Given data>
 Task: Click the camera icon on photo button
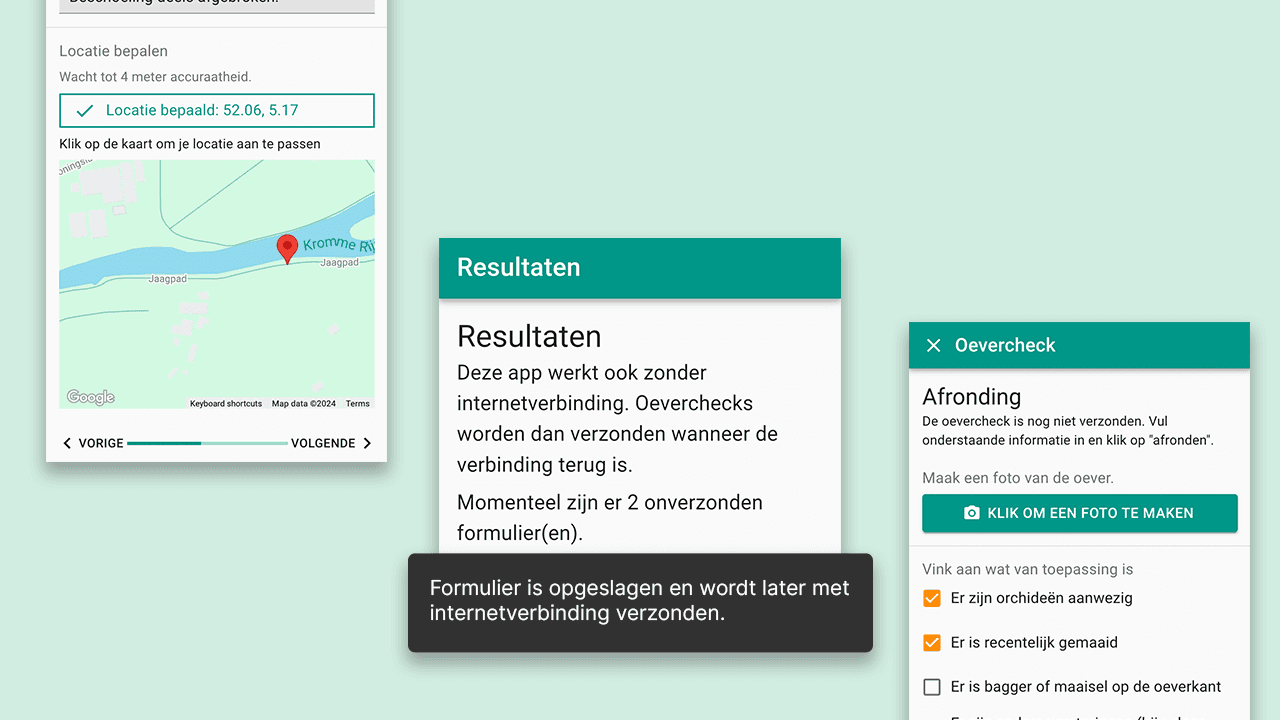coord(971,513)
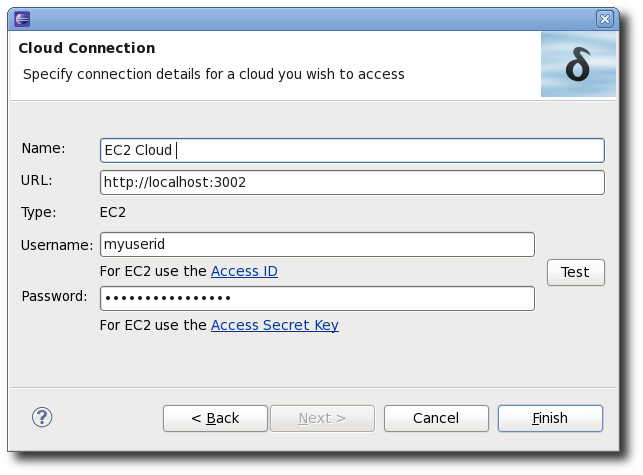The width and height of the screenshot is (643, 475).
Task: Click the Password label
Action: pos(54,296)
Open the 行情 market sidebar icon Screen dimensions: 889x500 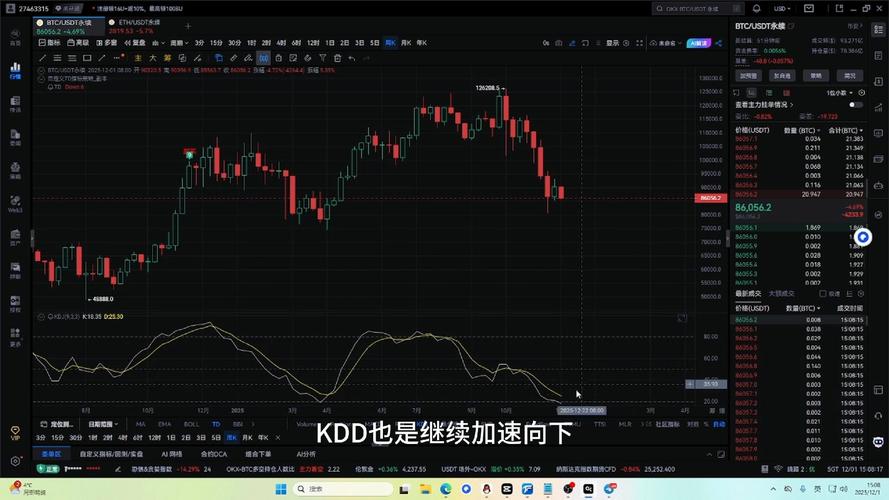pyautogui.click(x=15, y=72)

---

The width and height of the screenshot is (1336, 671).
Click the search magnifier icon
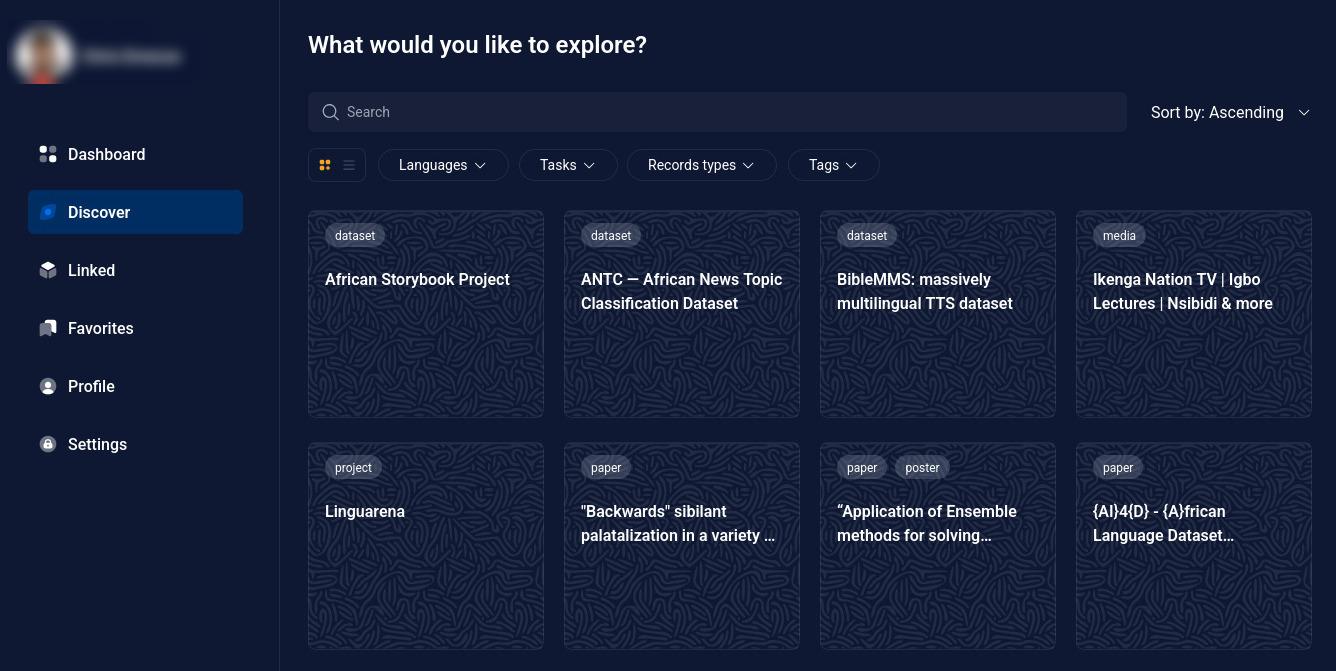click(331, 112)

What to do> Lay out the entries from the line that has "The width and height of the screenshot is (1336, 671)." through the line that has "click(331, 112)" as a two-column CSV headed instruction and answer, one row per entry. Put each entry's text and its answer in a quoted field apiece, turn line breaks into spaces, and leave the pictures out.

Solved exercise>
instruction,answer
"The width and height of the screenshot is (1336, 671). Click the search magnifier icon","click(331, 112)"